Provided passage:
===============
A federal appeals court delivered a ruling that directly challenges how the Federal Communications Commission interprets one of the most consequential consumer-protection laws in U.S. marketing history. The United States Court of Appeals for the Fifth Circuit, in a decision filed February 25, 2026, affirmed a lower court's summary judgment in favor of Sovereign Pest Control of TX, Inc. in a Telephone Consumer Protection Act dispute - and in doing so, the three-judge panel offered a statutory reading that conflicts with longstanding FCC regulations governing pre-recorded calls to mobile phones.
The case, Radley Bradford v. Sovereign Pest Control of TX, Inc., Case No. 24-20379, originated in the Southern District of Texas, USDC No. 4:23-CV-675. It turns on a deceptively simple question: what kind of consent does a business need before placing a pre-recorded call to a customer's cell phone?
The facts
Bradford entered into a service-plan agreement with Sovereign Pest, a Texas pest-control company, for treatment at his home. When signing the contract, he provided his cell phone number. He later explained, according to court documents, that he had given his phone number in case Sovereign Pest "needed to get in contact" with him.
During the life of the service-plan agreement, Sovereign Pest - through a subcontractor, Southern Pest Control, hired specifically to place calls on its behalf - made multiple pre-recorded calls to Bradford's mobile phone. Among those calls were messages seeking to schedule a "renewal inspection." Bradford did not simply ignore them. He scheduled inspections after receiving those calls, and he renewed his service plan four times.
Bradford nonetheless filed a putative class-action lawsuit, alleging that Sovereign Pest had sent him "unsolicited prerecorded calls... for years" in violation of 47 U.S.C. § 227(b)(3). His core argument was that the renewal-inspection calls constituted telemarketing and therefore required "prior express written consent" - not merely oral consent - under FCC regulations. The district court disagreed on both counts, granting summary judgment for Sovereign Pest. Bradford appealed.
What the Fifth Circuit decided
The appeals court, in an opinion authored by Chief Judge Jennifer Walker Elrod and joined by Circuit Judges Clement and Haynes, affirmed the district court - but took a route that is arguably more significant than simply agreeing on the facts.
===============
Provided information:

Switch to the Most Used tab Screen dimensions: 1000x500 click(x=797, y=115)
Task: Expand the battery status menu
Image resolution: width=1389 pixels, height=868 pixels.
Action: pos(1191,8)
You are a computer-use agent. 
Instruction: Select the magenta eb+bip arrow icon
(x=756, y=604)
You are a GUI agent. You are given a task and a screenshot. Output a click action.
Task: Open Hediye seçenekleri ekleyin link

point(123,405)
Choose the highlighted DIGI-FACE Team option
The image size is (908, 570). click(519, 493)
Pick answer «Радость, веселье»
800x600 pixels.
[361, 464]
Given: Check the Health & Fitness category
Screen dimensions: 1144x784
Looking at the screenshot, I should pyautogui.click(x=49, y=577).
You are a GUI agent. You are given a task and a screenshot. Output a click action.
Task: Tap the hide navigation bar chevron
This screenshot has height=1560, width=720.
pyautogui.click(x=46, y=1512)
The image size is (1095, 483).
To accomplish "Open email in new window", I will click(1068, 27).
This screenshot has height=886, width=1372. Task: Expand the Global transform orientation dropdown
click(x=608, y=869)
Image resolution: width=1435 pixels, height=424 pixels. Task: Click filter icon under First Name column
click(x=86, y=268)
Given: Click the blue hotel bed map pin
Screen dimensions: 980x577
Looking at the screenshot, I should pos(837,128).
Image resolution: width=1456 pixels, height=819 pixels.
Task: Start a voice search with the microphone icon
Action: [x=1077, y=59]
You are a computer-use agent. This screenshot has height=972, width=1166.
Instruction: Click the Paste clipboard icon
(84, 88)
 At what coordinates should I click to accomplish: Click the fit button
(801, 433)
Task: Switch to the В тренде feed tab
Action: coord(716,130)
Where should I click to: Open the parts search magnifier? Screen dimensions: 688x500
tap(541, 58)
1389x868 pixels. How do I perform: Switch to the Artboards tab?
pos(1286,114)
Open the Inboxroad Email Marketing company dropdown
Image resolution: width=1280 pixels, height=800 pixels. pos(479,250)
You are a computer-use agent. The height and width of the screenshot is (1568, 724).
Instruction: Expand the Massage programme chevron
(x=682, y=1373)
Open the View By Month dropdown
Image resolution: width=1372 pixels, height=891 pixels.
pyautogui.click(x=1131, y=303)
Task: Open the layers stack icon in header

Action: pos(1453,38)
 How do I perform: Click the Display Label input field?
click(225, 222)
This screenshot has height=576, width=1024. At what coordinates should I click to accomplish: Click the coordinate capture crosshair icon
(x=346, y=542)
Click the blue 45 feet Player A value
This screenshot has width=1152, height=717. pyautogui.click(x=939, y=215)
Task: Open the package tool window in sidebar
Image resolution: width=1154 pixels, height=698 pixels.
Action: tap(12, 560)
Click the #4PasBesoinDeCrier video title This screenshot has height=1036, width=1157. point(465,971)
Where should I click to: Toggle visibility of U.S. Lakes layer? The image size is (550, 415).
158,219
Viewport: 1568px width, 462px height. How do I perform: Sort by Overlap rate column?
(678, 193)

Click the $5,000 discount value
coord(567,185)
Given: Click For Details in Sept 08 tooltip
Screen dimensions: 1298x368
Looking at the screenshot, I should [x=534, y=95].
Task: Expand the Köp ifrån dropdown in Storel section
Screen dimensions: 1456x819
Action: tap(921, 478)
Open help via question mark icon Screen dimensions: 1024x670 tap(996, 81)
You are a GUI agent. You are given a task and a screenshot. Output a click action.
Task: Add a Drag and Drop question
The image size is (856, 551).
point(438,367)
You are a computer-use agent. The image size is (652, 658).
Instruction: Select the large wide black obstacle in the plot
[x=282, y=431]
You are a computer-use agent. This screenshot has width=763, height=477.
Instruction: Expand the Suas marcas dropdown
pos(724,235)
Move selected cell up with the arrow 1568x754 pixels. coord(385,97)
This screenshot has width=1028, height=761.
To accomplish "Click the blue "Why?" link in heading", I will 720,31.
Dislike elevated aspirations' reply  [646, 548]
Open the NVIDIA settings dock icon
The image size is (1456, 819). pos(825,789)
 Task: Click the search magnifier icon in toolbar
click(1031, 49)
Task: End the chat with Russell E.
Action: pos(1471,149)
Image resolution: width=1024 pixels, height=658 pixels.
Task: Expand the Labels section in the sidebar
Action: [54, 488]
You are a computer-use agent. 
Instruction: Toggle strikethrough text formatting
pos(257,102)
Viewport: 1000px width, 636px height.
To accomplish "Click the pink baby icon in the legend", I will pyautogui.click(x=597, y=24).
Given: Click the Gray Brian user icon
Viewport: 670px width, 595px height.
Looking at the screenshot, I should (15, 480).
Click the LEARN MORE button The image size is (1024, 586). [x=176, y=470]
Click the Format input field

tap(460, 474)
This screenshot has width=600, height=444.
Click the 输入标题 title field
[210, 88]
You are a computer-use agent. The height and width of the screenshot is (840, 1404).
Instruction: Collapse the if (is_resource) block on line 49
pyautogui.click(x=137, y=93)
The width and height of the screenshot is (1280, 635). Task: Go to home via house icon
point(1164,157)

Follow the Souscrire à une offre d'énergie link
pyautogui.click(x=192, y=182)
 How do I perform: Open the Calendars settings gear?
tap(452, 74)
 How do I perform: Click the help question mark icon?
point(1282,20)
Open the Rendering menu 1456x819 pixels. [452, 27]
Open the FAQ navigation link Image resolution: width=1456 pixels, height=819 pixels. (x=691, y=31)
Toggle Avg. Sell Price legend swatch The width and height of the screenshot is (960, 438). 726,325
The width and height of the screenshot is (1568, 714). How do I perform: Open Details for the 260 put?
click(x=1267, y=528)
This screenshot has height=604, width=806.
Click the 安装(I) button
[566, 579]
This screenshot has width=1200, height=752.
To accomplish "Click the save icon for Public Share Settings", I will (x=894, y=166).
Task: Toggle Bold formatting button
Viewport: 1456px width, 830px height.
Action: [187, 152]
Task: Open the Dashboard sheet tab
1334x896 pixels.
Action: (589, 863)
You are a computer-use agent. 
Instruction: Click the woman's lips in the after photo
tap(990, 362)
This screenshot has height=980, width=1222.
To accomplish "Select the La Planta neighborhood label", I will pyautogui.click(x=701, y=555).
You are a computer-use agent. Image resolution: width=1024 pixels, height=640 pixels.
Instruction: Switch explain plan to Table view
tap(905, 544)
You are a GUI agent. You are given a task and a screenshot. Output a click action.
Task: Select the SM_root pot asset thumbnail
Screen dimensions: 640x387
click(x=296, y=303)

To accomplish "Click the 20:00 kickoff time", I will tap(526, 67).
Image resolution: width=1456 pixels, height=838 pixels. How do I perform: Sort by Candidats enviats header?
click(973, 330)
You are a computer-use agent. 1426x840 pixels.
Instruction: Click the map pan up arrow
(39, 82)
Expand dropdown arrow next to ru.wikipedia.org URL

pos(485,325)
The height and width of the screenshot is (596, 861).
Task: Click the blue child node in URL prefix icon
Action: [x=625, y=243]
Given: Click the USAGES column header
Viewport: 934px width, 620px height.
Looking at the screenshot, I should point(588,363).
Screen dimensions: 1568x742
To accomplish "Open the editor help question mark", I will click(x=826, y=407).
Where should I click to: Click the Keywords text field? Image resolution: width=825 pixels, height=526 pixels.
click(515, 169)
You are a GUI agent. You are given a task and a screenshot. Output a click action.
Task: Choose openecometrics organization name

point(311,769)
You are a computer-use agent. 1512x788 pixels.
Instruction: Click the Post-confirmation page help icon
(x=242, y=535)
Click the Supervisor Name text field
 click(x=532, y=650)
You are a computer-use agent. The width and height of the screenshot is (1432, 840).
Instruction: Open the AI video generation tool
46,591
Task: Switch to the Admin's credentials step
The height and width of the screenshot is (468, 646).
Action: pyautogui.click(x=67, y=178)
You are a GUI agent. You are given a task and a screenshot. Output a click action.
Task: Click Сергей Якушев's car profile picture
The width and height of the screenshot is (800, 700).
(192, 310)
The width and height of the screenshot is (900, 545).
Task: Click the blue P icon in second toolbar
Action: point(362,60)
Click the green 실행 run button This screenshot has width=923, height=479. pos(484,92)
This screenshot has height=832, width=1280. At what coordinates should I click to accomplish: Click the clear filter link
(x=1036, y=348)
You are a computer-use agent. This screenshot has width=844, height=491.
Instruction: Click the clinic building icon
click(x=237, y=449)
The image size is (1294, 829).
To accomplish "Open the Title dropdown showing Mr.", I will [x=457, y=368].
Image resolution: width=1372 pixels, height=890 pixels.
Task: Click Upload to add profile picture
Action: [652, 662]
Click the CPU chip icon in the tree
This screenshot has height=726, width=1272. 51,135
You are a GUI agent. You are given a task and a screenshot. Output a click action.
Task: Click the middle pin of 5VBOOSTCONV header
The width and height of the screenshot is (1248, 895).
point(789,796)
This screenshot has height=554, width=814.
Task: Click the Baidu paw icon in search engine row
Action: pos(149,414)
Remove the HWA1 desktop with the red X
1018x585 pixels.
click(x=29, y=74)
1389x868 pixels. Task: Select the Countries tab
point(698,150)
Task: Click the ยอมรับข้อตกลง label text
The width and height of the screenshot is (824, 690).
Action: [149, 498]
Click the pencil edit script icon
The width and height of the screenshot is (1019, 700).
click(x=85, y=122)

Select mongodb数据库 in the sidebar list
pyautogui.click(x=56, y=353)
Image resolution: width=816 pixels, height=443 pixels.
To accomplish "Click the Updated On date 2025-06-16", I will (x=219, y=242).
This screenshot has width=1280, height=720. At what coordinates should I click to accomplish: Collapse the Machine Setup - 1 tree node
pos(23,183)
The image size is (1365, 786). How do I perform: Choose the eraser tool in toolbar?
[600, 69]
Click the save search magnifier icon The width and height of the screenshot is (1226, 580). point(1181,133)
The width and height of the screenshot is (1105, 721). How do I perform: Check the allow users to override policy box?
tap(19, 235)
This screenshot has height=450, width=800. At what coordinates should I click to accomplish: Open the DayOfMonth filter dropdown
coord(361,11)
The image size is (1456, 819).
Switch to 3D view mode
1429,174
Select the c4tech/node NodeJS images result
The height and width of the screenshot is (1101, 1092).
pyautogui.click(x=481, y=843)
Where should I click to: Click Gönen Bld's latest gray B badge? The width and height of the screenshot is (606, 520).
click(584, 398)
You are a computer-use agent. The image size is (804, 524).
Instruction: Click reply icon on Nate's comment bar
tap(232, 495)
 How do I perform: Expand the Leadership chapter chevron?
===============
Task set:
1. From the article on the Fifth Circuit's telephone-consent ruling, list every judge named as authoring or joining the appeals court opinion.
2. Please proceed with the article on the Fifth Circuit's telephone-consent ruling, picking up right after its final sentence.

Task responses:
1.
- Chief Judge Jennifer Walker Elrod
- Circuit Judge Clement
- Circuit Judge Haynes

2.
The panel held that the Telephone Consumer Protection Act of 1991 requires only "prior express consent" for any pre-recorded or auto-dialed call to a wireless number, and that this consent can be oral or written. According to the ruling, when Congress enacted the TCPA, "express consent" was defined in Black's Law Dictionary (6th ed. 1990) as consent that is "directly given, either viva voce or in writing. It is positive, direct, unequivocal consent, requiring no inference or implication to supply its meaning." The Latin term viva voce means "with the living voice; by word of mouth."
This matters because it directly contradicts FCC regulations. The Commission's rule at 47 C.F.R. § 64.1200(a)(2) requires prior express written consent specifically for calls that "include or introduce an advertisement or constitute telemarketing." The court acknowledged this regulatory distinction between "telemarketing calls" and "informational calls" - the latter requiring only a more flexible form of consent - but concluded that the statutory text of the TCPA itself supports no such bifurcation on consent type.
According to the opinion: "The statute provides no basis for concluding that telemarketing calls require prior express written consent but not oral consent. Contra 47 C.F.R. § 64.1200(a)(2). Whether Sovereign Pest's pre-recorded calls to Bradford qualify as telemarketing or informational calls, those calls required only prior express consent from Bradford."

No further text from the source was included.